### YOUR INSTRUCTIONS
Quote the transcript on robot learning from "So various kinds" up to and including "world that time.".

There's no learning in the moment and there's no learning in the factory. This is basically me and my writing code. So not an extensible strategy for making general purpose robots in a factory. So the question now is how can we think about making a system like this learn? Okay. So in particular, we want to think about what kinds of things can we learn and how to do it. And so there's there's kind of an interesting distinction.

I really think that there's two importantly different kinds of learning, which, again, people used to talk about a lot back in the day, but I think they tend to model them now a little bit. So a classic kind of learning is to learn about the world, right? So I'm a robot. I don't know what happens if I push this button, so I'm going to try it in your kitchen and see what happens or I'm not sure. So there's some things about how the world works that I don't understand.

And I have to do things to gather information to figure out how the how does the world work. I might learn observation models, how to my sensors. Tell me about the world transition models. What happens if I do this? Most of the work right now in robot learning is focussed on these two lower boxes, right? So one thing is object detection, which has been huge, right?

So various kinds of perception has been very important to us and also primitive policies, strategies for picking things up or reorienting something in my hand or riding a bicycle or walking. Right. So those are all very important kind of you can think of them as sort of closed sensory motor loops. So this is this is one kind of learning which is really gathering information about the world that time.

There's another kind of learning which is at least as important, I think, which is learning to reason more efficiently or effectively. And I would argue that learning to play chess or go or Starcraft, is that right? Especially chess and go. Maybe not the Starcraft thing just to go to figure out, you know, the rules. Once you read the rules information, theoretically you were capable of making an optimal first move. It's just that you're too dumb to compute that right.

If you just had a better computer, you wouldn't have to learn any new information. So you have to put the information in a different form, but you've got the information. And so there are lots of opportunities within a kind of an estimation and planning and reasoning architecture like the one I told you about to also do that kind of learning.

And so we're thinking about what kinds well, I'm going to do now is talk now concretely about some particular thread of work that's going on right now in my group involving learning transition models. And a little bit about learning sampling for planning because when you plan in continuous domains, you have to do something to manage the the continuity, the continuum of the possible actions that you can take. Okay. So old story. Lots of models in the world.

They're all wrong. Some are useful. And useful for what? So we have to think about if we're going to learn a model of the actions the robot can take. What kind of a model could we learn? I had a post-doc named George Kennedy Ross, who thought, I think very nicely and usefully about the continuum and abstraction in learning models for robots. He likes to talk about the swamp. You can imagine there's some system of partial differential equations that really governs how the world works.

But that's and you could imagine that being a very accurate model, but not a model that you could plan with easily. AP When people think about these beautiful, totally abstracted, wonderful symbolic rules of symbolic modelling and so on, and they're lovely and you can play with them efficiently. And then the question is, well, how do you make what kind of connection can you make?

Right? So what we need to do is think about how can we abstract chunks of swamp into into kind of nice abstract symbols up at the high level. So I think we need both levels. And the view that we're taking right now is that we have local control loops that kind of operate in the swamp. So picking things up and moving things in your hands and walking that all kind of the swamp level stuff. It gets you from this blob of the swamp to that blob so you can do some stuff like that.

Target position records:

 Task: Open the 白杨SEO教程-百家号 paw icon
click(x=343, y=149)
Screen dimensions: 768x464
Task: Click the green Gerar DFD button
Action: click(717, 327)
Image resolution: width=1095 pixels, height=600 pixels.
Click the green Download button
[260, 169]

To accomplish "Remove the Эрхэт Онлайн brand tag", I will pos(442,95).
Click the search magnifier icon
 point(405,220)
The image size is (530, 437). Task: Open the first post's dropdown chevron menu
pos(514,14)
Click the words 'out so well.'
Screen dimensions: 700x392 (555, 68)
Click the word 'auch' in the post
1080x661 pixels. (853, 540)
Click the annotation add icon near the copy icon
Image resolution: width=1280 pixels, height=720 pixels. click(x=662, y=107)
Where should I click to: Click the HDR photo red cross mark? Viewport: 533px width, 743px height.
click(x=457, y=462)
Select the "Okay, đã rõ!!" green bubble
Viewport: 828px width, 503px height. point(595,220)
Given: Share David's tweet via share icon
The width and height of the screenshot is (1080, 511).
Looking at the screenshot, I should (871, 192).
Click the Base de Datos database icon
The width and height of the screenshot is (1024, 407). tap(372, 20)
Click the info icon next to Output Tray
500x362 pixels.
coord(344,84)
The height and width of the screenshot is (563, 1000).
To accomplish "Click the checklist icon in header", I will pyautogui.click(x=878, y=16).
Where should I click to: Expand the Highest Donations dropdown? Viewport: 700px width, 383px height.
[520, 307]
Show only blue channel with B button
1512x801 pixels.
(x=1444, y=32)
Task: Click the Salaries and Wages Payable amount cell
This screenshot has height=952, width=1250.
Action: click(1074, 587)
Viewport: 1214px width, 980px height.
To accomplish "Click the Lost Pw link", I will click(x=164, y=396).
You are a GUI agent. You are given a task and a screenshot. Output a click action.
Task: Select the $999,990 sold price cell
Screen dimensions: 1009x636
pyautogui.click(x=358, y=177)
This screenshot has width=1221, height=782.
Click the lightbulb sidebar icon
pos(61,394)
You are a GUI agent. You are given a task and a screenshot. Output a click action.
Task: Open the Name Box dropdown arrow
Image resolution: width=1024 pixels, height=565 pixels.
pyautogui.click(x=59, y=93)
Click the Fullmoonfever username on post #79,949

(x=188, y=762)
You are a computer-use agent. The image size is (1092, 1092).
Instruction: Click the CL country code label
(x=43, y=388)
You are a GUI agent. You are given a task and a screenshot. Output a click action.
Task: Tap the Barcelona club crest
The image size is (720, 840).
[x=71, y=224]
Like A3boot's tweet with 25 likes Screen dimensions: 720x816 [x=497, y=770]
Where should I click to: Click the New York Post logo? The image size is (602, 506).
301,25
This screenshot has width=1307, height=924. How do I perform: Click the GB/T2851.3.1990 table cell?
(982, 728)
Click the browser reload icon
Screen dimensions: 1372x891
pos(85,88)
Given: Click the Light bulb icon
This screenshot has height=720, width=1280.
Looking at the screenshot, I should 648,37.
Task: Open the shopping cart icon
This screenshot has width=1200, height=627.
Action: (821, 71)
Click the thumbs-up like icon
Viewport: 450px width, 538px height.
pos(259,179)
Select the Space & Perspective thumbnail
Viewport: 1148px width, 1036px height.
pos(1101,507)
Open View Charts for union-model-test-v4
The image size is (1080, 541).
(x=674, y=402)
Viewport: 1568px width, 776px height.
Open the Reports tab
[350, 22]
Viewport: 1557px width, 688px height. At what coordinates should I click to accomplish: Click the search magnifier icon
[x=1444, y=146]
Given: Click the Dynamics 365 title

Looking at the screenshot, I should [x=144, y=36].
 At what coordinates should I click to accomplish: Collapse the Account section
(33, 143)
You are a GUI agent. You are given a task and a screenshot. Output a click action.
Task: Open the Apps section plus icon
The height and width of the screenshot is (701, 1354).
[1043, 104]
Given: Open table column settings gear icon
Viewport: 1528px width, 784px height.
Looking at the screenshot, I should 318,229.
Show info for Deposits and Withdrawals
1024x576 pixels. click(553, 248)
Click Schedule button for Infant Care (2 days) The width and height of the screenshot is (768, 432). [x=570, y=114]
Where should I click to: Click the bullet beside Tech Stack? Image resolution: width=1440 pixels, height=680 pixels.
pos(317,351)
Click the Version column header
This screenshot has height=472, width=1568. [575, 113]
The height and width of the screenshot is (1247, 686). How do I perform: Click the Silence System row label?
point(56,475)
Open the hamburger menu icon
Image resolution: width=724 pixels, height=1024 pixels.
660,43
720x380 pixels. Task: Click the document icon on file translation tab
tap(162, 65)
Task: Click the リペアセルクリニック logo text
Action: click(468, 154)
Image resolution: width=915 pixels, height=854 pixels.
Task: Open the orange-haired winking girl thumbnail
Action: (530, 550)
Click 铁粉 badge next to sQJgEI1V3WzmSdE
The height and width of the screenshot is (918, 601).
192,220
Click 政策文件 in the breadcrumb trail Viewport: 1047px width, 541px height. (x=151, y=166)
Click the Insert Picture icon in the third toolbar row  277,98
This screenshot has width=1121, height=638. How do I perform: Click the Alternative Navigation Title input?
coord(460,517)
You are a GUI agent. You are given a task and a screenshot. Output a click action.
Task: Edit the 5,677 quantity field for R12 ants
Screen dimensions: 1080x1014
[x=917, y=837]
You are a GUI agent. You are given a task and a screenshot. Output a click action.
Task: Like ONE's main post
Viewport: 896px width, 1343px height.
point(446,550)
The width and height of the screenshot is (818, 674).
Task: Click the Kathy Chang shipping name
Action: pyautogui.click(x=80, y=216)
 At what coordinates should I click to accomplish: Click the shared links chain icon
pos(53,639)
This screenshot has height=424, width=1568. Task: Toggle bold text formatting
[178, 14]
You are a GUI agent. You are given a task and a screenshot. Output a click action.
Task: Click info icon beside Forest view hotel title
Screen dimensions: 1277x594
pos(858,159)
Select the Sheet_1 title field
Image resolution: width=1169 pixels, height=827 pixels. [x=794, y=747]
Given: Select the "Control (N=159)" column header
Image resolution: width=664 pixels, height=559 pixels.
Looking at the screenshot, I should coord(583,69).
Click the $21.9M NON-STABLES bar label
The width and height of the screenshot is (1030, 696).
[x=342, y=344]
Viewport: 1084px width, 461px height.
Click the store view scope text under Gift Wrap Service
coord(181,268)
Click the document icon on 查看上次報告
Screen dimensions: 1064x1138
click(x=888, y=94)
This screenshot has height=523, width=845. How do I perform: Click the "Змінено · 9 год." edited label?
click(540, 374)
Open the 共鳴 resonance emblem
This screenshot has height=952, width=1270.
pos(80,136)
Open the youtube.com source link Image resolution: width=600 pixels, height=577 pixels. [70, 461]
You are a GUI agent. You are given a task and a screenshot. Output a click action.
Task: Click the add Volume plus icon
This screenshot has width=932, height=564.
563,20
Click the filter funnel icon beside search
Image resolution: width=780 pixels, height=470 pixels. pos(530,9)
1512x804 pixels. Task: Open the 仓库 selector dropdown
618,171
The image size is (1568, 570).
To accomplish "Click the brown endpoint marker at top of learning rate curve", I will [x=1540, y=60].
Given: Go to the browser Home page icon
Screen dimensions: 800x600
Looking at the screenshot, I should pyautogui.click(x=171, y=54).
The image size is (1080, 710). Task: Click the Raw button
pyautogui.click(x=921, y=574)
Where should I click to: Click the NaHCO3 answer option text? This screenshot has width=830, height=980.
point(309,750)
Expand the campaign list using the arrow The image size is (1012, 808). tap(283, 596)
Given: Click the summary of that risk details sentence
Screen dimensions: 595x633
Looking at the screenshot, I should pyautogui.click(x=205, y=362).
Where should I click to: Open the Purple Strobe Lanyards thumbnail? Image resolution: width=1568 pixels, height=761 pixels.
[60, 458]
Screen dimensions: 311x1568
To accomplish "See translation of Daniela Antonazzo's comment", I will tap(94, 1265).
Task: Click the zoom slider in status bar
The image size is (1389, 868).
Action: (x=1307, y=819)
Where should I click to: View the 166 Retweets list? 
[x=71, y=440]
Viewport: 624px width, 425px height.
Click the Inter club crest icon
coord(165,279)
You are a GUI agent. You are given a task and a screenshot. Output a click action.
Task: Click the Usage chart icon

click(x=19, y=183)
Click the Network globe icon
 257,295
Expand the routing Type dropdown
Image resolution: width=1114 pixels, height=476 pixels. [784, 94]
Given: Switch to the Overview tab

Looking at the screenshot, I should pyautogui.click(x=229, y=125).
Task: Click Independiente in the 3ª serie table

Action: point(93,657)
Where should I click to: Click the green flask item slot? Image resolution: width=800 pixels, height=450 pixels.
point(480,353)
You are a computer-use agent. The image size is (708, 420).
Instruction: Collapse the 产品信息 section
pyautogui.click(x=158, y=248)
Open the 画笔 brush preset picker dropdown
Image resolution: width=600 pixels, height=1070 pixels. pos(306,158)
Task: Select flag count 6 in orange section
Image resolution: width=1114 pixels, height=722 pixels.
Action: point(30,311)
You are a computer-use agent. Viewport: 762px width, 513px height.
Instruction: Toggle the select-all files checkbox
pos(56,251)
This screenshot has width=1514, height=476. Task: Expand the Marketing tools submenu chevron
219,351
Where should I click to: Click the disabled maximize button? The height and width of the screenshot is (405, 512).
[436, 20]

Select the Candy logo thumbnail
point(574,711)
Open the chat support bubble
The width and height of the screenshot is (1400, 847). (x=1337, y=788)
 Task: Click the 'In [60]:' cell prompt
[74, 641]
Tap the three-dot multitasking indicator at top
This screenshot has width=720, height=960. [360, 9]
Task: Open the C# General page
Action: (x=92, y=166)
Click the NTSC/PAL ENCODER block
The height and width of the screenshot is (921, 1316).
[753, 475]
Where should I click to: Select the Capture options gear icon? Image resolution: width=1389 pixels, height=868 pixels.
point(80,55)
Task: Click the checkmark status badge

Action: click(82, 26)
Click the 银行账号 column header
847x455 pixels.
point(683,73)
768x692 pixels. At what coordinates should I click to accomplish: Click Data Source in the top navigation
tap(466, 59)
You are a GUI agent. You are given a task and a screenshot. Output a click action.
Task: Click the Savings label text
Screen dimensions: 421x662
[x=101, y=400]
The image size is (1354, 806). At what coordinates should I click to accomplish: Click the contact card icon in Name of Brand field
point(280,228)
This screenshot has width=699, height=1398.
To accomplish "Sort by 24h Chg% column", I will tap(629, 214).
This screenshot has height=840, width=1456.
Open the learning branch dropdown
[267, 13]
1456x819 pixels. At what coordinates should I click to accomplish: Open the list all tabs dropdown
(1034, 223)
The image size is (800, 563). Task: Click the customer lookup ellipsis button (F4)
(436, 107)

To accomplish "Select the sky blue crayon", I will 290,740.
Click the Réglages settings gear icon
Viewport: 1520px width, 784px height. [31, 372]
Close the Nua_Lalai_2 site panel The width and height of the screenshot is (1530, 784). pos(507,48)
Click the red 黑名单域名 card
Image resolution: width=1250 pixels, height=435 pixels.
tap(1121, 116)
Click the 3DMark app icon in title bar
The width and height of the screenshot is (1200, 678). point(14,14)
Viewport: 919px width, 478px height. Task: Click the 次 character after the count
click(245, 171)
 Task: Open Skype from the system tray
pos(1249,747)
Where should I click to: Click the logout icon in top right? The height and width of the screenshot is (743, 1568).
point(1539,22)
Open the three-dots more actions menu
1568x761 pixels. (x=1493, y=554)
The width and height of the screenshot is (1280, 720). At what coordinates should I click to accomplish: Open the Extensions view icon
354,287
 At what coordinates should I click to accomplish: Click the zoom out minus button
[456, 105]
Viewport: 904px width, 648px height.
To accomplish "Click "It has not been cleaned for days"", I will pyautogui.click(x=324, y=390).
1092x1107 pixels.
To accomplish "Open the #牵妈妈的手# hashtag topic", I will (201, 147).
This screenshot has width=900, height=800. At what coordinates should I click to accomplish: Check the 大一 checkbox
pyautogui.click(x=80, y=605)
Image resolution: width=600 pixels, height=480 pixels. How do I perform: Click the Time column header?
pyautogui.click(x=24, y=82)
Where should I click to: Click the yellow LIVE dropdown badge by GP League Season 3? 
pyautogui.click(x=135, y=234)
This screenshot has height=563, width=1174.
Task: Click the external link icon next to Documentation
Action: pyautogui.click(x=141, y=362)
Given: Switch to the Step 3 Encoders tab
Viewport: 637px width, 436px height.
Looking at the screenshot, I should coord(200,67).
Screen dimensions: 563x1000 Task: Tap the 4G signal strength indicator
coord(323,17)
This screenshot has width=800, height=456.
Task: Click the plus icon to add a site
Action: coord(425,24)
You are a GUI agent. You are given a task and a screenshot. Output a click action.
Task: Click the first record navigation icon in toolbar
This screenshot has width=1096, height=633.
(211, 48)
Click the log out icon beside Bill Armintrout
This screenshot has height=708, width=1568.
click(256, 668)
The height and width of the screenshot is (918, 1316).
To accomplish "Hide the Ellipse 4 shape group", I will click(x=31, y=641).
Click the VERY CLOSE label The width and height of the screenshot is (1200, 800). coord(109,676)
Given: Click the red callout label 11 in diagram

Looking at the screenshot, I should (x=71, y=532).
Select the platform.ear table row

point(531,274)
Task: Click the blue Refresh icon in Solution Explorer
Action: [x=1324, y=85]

### SOLUTION FOR THIS EXERCISE
So various kinds of perception has been very important to us and also primitive policies, strategies for picking things up or reorienting something in my hand or riding a bicycle or walking. Right. So those are all very important kind of you can think of them as sort of closed sensory motor loops. So this is this is one kind of learning which is really gathering information about the world that time.